The UK is experiencing a housing crisis unlike any other. Homelessness is on the increase and more people are at the mercy of landlords due to unaffordable housing. Place and Identity: Home as Performance highlights that the meaning of home is not just found within the bricks and mortar; it is constructed from the network of place, space and identity and the negotiation of conflict between those – it is not a fixed space but a link with land, ancestry and culture. This book fuses philosophy and the study of home based on many years of extensive research. Richardson looks at how the notion of home, or perhaps the lack of it, can affect identity and in turn the British housing market. This book argues that the concept of ‘home’ and physical housing are intrinsically linked and that until government and wider society understand the importance of home in relation to housing, the crisis is only likely to get worse. This book will be essential reading for postgraduate students whose interest is in housing and social policy, as well as appealing to those working in the areas of implementing and changing policy within government and professional spaces.

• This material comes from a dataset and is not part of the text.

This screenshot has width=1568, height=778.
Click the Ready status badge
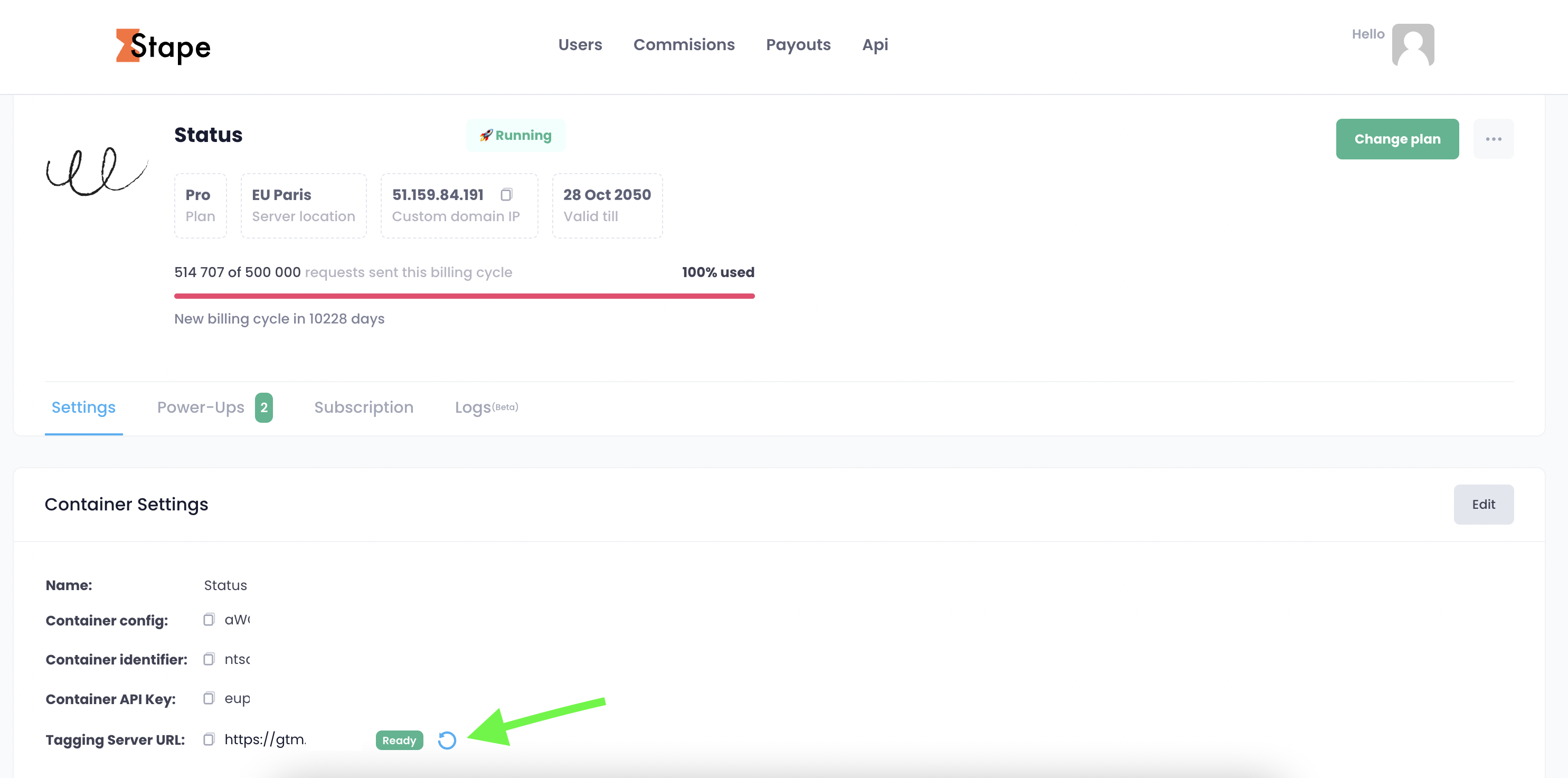click(399, 739)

Culture-Led Urban Regeneration

2020-11-25
Culture-Led Urban Regeneration
Title Culture-Led Urban Regeneration PDF eBook
Author Ronan Paddison
Publisher Routledge
Pages 283
Release 2020-11-25
Genre Architecture
ISBN 1317997670

The idea that culture can be employed as a driver for urban economic growth has become part of the new orthodoxy by which cities seek to enhance their competitive position. Such developments reflect not only the rise to prominence of the cultural sphere in the contemporary (urban) economy, but how the meaning of culture has been redefined to include new uses in order to meet social, economic and political objectives. This significant book focuses on the ability of cultural investment to meet the rhetoric of social inclusion and the extent to which it offers sustainable solutions to the problems of the city. To this end it focuses on the meanings and practice of culture-led policy within the city and its evaluation is proposed. Paddison and Miles have edited an innovative book which presents a series of diverse case studies to challenge the ‘one size fits all’ model of culture-led urban regeneration - a key concern being the extent to which culture-led regeneration can genuinely fulfil the expectations that policy-makers and urban commentators have of it. This book was previously published as a special issue of Urban Studies.